Noi abbiamo sentito raccontare questa storia tante volte, e non siamo più sicuri di quale versione sia la meno distorta fra quelle che hanno attraversato i mari e i giorni; alcuni spiritelli color cobalto che cavalcano le tempeste dicono che i muscoli di Benjiamin erano troppo sfiniti per reggerlo ancora per molto in quella posizione, issato sui gomiti per vedere meglio il viso di Brian, e in un certo momento accadde che scivolò sulle sue labbra. Alle anime che ricoprono di lunghi steli fosforescenti i fondali marini piace raccontare che i ragazzini caddero addormentati uno addosso all’altro, con i respiri a sollevare sottili ciocche di capelli, ma la versione che mi piace di più e mi ripeto ogni volta che l’inverno dura più del solito, come succede da diversi anni a questa parte ormai, è quella in cui Brian ad un tratto sorride del tocco morbido del ragazzo sulla sua pancia tremante, e Benjiamin bacia piano un angolo di quel sorriso, il cervello annebbiato e gli occhi grandi come piattini da caffè, o come la luna appesa al cielo buio oltre la finestra.

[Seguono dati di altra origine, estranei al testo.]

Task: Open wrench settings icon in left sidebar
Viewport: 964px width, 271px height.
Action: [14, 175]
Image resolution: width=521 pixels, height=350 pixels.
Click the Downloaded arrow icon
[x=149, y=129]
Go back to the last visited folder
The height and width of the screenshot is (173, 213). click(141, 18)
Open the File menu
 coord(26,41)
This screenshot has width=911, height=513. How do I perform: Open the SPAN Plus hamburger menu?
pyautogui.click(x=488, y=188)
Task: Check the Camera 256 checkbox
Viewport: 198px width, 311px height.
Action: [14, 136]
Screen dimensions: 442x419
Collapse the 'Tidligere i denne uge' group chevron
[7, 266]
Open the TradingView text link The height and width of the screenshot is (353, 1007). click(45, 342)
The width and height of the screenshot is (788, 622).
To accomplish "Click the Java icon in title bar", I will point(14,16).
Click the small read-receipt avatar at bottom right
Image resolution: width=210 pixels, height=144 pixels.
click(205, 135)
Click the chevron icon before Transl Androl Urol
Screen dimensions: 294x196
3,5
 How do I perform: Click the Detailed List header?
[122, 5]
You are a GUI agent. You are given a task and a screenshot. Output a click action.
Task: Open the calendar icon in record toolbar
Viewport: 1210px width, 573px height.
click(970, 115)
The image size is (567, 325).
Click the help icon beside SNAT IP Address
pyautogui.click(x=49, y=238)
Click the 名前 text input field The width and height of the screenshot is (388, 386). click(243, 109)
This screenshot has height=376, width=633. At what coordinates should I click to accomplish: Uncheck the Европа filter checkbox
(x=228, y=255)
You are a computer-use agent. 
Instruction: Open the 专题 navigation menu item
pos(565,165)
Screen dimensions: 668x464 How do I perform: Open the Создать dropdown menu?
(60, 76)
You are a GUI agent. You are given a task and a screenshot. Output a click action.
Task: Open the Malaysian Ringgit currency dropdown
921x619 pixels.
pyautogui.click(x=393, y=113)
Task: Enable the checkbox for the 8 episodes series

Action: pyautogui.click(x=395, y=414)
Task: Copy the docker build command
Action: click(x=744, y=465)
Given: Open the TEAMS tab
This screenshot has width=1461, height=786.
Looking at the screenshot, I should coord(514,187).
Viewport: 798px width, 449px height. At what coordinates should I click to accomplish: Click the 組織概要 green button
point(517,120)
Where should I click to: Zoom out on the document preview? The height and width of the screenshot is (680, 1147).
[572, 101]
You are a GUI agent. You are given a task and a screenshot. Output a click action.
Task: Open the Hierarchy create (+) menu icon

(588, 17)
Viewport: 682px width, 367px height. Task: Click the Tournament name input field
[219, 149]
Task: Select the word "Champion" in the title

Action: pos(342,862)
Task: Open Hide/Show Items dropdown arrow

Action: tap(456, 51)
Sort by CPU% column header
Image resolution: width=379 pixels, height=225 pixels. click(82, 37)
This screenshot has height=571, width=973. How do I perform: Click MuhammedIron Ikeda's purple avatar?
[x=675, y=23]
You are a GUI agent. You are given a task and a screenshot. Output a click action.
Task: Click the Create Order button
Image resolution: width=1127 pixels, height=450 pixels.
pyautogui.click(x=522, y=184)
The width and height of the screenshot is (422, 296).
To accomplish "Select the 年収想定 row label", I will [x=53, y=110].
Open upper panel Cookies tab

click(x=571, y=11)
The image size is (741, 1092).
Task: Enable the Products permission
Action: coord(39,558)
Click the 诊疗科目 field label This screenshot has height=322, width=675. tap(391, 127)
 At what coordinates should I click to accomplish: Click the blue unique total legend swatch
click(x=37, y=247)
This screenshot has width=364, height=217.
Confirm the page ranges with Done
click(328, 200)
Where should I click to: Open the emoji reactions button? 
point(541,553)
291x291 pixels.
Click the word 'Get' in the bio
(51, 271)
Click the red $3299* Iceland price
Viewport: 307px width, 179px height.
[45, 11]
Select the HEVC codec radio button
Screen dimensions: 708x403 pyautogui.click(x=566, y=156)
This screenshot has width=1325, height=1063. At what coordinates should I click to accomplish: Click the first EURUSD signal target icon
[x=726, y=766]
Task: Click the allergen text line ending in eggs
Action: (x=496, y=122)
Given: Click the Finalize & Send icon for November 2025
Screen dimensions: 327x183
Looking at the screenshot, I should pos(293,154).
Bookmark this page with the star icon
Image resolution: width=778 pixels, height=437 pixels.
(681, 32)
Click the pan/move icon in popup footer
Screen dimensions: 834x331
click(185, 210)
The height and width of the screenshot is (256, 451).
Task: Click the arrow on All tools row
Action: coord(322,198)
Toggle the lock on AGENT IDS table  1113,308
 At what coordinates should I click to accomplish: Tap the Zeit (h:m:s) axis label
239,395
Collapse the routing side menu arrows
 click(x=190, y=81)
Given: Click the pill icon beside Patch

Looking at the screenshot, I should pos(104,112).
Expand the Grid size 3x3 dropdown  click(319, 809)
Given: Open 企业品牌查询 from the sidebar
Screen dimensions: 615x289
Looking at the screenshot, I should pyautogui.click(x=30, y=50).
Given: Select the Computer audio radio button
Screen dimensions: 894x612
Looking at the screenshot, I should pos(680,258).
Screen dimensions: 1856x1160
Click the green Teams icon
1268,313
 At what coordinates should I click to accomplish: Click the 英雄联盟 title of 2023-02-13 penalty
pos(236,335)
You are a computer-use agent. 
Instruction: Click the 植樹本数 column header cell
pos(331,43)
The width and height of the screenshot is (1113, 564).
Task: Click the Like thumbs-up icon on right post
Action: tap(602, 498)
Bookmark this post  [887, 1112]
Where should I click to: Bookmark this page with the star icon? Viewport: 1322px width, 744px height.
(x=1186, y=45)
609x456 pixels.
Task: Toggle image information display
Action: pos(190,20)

L’epilogo della fiaba, invece, ce lo ricordiamo tutti. Con la gola che trema, le mani sudate, fischi di vapore e un luccichio nei nostri occhi, conservato intatto con la gelosia del cani randagi; lo recitiamo battendo i piedi e i bastoni, in una cantilena che ha perso il suo significato e che, per qualche motivo, ci fa sentire ancora uomini.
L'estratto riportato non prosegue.